Logistic Regression Problem


My collegue is developing a logistic regression to predict the probability of a customer taking up a particular credit card.

Let's call the credit card the gold card, so his dependent variable on the left side is GoldCard = 0,1. On the right side of his equation he is also including a variable for overall credit card indicator that equals 1 if the customer has ANY credit card. Therefore any observation where GoldCard=1 the overall credit card indicator also equals 1.

It seems to me that this would result in an artificially high accuracy because the two variables are perfectly correlated. A comperable example would be developing a model that predicts gender and then including a gender variable on the right side.. And you'd never do that, right?

Anyways, I'm pretty sure it's incorrect to include the overall card indicator but I'm not knowledgeable or articulate enough to explain why. Any info/insight would be greatly appreciated.



No cake for spunky
The two variables won't be perfectly correlated. That would only be true if there was only one credit card available. Many of the zeros on the left side will be ones on the right side (that is on the predictor variable); these will reflect people who had a credit card other than the gold card. If the variables were perfectly correlated than there would be no valid regression equation and many softwares won't run (this is perfect collinearity).

I would agree that it might artificially inflate the prediction (it might also reduce variability which causes attentuation of the slope in extreme cases). But the real question I think is not the methods issue, it is what is the theoretical reason to include this variable. Obviously if people chose to have a credit card compared to not having it, this would increase the chance of having one specific card. But what does that tell you? It sort of is like predicting eating by using as a predictor whether one is hungry or not. It might predict it, but you have learned very little.
Thanks for the input, noetsi.

You're right that it's not perfect collinearity. We're back testing the model on previous campaigns right now so it'll be interesting to see if it predicts enough of the actual responses, or if it only predicts the small percentage of customers in the campaign that already had a card and got the gold card as their second card.


No cake for spunky
I would be interested in hearing what you find and methods issues. I have spent a lot of time working with logistic regression in the context of SAS, but I rarely get to use it or see it applied to practical issues.

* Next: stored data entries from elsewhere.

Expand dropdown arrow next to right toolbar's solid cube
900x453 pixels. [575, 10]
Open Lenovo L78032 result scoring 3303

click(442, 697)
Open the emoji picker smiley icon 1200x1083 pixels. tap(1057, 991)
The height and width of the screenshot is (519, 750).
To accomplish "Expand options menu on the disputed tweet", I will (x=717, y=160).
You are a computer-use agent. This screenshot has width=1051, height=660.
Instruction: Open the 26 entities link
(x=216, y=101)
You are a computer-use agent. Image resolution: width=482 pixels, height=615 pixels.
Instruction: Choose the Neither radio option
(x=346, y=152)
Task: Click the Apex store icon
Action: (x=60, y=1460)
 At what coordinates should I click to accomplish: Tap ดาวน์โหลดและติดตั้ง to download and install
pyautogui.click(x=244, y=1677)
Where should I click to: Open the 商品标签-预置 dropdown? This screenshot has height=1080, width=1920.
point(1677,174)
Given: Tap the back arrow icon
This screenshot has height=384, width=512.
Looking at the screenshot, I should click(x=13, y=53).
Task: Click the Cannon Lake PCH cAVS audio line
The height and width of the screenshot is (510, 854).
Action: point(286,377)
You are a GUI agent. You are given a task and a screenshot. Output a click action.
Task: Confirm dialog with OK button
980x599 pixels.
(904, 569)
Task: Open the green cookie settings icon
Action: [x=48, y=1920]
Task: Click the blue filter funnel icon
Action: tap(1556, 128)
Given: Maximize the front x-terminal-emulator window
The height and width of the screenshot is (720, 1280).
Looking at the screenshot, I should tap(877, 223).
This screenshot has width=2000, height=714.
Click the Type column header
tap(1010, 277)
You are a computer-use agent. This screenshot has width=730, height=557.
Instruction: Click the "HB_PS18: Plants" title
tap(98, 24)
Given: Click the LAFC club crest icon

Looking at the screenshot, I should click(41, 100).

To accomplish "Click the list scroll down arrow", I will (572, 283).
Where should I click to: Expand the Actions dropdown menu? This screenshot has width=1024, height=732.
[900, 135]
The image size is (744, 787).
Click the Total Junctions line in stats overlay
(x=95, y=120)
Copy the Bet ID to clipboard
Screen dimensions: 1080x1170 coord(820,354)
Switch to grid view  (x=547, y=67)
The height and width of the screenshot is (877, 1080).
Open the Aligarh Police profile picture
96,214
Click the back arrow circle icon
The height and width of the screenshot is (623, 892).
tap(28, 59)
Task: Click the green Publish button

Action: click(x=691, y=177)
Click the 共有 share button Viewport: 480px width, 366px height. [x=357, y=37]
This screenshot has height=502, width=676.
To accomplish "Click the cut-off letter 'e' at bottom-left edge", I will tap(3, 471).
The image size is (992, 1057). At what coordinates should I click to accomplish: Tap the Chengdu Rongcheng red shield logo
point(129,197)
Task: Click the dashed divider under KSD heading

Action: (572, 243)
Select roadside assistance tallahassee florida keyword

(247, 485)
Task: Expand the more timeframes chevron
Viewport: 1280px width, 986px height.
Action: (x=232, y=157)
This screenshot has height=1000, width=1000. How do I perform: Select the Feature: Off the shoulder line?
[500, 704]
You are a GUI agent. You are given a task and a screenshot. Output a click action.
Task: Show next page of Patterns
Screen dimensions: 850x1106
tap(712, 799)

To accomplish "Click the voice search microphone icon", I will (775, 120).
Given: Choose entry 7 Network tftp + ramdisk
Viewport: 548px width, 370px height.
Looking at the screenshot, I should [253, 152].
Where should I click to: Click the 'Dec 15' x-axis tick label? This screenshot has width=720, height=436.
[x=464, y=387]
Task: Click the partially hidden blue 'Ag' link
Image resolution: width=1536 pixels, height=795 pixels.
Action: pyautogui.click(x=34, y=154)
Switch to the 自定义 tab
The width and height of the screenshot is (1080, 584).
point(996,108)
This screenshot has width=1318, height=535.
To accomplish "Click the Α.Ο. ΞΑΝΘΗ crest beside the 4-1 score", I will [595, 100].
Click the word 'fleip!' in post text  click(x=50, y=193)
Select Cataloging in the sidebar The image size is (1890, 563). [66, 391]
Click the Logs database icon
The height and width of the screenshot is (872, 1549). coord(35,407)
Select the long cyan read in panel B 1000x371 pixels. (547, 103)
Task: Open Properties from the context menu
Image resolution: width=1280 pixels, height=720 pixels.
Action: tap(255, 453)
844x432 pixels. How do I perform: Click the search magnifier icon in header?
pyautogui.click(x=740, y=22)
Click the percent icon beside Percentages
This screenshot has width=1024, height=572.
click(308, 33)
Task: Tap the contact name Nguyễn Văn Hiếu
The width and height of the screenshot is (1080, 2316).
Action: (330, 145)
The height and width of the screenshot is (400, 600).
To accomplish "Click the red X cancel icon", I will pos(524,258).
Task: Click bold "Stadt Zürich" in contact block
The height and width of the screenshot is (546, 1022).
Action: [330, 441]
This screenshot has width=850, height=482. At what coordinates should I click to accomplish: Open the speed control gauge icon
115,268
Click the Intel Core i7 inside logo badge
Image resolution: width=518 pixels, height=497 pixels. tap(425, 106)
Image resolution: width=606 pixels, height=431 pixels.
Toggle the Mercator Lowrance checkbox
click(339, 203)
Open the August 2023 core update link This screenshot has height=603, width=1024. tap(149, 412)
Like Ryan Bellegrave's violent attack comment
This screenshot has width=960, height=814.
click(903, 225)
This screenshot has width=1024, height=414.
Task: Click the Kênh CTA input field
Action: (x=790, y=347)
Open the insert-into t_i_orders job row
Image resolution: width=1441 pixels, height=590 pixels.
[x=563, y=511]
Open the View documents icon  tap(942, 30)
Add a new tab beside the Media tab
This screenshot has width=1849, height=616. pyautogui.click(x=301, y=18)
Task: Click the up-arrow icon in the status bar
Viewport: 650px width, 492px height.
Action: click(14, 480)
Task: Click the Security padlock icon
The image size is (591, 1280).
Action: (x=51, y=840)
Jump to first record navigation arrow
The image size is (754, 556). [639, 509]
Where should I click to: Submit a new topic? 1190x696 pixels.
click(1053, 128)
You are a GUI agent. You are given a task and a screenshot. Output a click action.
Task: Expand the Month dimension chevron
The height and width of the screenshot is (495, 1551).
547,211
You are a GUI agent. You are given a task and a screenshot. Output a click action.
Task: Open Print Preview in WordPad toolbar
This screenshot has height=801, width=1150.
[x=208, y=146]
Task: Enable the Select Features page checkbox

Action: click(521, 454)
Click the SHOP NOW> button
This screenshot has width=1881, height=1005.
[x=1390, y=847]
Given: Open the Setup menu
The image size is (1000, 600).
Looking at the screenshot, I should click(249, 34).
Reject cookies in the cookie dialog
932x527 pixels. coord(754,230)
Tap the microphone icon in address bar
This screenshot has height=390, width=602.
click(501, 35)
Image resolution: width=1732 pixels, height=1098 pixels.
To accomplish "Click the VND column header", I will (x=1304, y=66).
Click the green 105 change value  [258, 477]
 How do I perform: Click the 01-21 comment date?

One thing of note. You probably will get faster responses here if you put this type of thread in the regression rather than probability forum.
Ran the model against previous campaign and it did a terrible job discerning take-up. It had essentially the same response rate in the 0.00 - 0.10 score range as in the 0.90 - 1.00 range.


TS Contributor
I think, if I understood the case correctly, that it only makes sense to have the value 1 for the column ANY credit card. I mean, a even turtle can predict that if a customer has NO credit card at all then he does not have a Gold card either.

But in this case you get a column of 1s which will not help in the prediction at all.

Do I miss something hete?